Extending a Legacy of War
WASHINGTON In ordering a sustained military campaign against Islamic extremists in Syria and Iraq, President Obama on Wednesday night effectively set a new course for the remainder of his presidency and may have ensured that he would pass his successor a volatile and incomplete war, much as his predecessor had left one for him.
It will be a significantly different kind of war not like Iraq or Afghanistan, where many tens of thousands of American troops were still deployed when Mr. Obama took the oath nearly six years ago. And even though Mr. Obama compared it to the small-scale, sporadic strikes against isolated terrorists in places like Yemen and Somalia, it will not be exactly like those either.
Instead, the widening battle with the Islamic State in Iraq and Syria will be the next chapter in a grueling, generational struggle that has kept the United States at war in one form or another now for 13 years.
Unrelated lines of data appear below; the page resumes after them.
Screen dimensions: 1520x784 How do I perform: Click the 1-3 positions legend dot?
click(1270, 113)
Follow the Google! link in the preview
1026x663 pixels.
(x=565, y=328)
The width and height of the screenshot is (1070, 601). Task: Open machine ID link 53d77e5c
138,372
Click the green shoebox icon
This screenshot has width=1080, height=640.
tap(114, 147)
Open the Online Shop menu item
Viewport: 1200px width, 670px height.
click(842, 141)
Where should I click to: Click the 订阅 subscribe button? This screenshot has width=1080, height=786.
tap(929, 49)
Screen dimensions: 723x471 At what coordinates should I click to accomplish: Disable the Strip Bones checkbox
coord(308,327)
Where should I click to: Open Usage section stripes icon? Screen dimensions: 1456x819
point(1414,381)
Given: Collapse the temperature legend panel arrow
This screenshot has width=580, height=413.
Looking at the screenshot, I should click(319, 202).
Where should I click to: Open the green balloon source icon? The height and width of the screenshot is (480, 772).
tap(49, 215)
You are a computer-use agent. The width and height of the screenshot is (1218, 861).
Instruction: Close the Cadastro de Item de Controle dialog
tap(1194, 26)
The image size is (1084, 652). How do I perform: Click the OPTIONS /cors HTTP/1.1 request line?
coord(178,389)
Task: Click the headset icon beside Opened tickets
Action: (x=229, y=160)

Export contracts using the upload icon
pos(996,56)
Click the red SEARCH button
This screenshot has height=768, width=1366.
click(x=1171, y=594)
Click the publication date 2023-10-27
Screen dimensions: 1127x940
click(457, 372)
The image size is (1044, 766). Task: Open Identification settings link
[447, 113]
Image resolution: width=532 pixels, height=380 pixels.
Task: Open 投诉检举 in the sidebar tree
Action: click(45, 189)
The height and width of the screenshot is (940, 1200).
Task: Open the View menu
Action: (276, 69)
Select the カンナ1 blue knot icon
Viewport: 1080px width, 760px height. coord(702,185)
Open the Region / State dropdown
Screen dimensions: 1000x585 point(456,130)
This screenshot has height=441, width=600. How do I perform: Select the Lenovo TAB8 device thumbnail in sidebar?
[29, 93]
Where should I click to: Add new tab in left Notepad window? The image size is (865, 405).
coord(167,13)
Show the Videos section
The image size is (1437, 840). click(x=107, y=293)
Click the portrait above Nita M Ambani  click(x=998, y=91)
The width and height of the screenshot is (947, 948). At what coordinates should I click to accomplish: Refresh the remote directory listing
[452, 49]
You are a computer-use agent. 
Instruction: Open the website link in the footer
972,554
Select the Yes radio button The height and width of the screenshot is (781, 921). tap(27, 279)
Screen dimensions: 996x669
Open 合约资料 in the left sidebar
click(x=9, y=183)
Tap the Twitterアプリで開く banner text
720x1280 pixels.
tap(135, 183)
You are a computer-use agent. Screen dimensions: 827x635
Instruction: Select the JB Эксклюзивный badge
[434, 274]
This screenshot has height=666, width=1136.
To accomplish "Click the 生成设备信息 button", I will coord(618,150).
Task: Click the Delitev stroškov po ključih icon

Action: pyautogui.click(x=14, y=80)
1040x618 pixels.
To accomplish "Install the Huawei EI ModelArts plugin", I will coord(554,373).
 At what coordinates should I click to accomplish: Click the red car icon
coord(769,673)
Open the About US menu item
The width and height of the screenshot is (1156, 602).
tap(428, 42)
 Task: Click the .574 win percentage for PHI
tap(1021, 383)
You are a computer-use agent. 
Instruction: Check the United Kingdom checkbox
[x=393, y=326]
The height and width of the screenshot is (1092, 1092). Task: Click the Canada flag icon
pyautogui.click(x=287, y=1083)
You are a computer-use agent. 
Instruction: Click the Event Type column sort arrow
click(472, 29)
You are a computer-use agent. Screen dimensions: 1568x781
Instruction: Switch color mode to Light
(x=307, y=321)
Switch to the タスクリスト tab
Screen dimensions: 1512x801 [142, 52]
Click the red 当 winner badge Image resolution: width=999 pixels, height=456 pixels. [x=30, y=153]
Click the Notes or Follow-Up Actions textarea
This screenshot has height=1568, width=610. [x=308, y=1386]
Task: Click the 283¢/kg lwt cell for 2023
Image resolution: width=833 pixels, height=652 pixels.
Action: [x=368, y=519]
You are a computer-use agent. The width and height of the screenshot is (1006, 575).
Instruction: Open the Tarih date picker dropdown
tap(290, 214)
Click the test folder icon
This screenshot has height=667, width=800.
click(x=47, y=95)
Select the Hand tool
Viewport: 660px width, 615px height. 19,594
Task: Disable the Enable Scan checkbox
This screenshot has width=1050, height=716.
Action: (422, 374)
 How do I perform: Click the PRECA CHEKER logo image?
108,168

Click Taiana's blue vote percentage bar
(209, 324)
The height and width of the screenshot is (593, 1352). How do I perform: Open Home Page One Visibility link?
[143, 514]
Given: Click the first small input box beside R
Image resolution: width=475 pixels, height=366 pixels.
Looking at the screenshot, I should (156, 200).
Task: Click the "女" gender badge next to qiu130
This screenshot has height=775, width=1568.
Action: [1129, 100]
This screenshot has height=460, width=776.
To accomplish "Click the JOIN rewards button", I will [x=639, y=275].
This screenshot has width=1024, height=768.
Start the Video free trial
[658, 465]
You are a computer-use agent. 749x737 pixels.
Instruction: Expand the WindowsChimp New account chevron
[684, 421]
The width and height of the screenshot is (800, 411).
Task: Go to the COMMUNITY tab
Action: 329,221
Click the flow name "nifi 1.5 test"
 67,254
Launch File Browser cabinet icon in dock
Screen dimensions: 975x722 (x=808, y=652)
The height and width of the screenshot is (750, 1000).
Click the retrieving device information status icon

Waged by a president with faded public standing, the new phase will not involve substantial numbers of American troops on the ground.
But it seems certain to result in a far more intense American bombing blitz than in Somalia or Yemen, as well as closer ties to Syrian rebels whom Mr. Obama wants to turn into a proxy force against ISIS.
And after years of trying to avoid entangling the United States in another dumb war, as he called the 2003 invasion of Iraq, Mr. Obama is now plunging the United States into the middle of one of the bloodiest, most vicious, fratricidal conflicts now in existence in the form of Syrias civil war.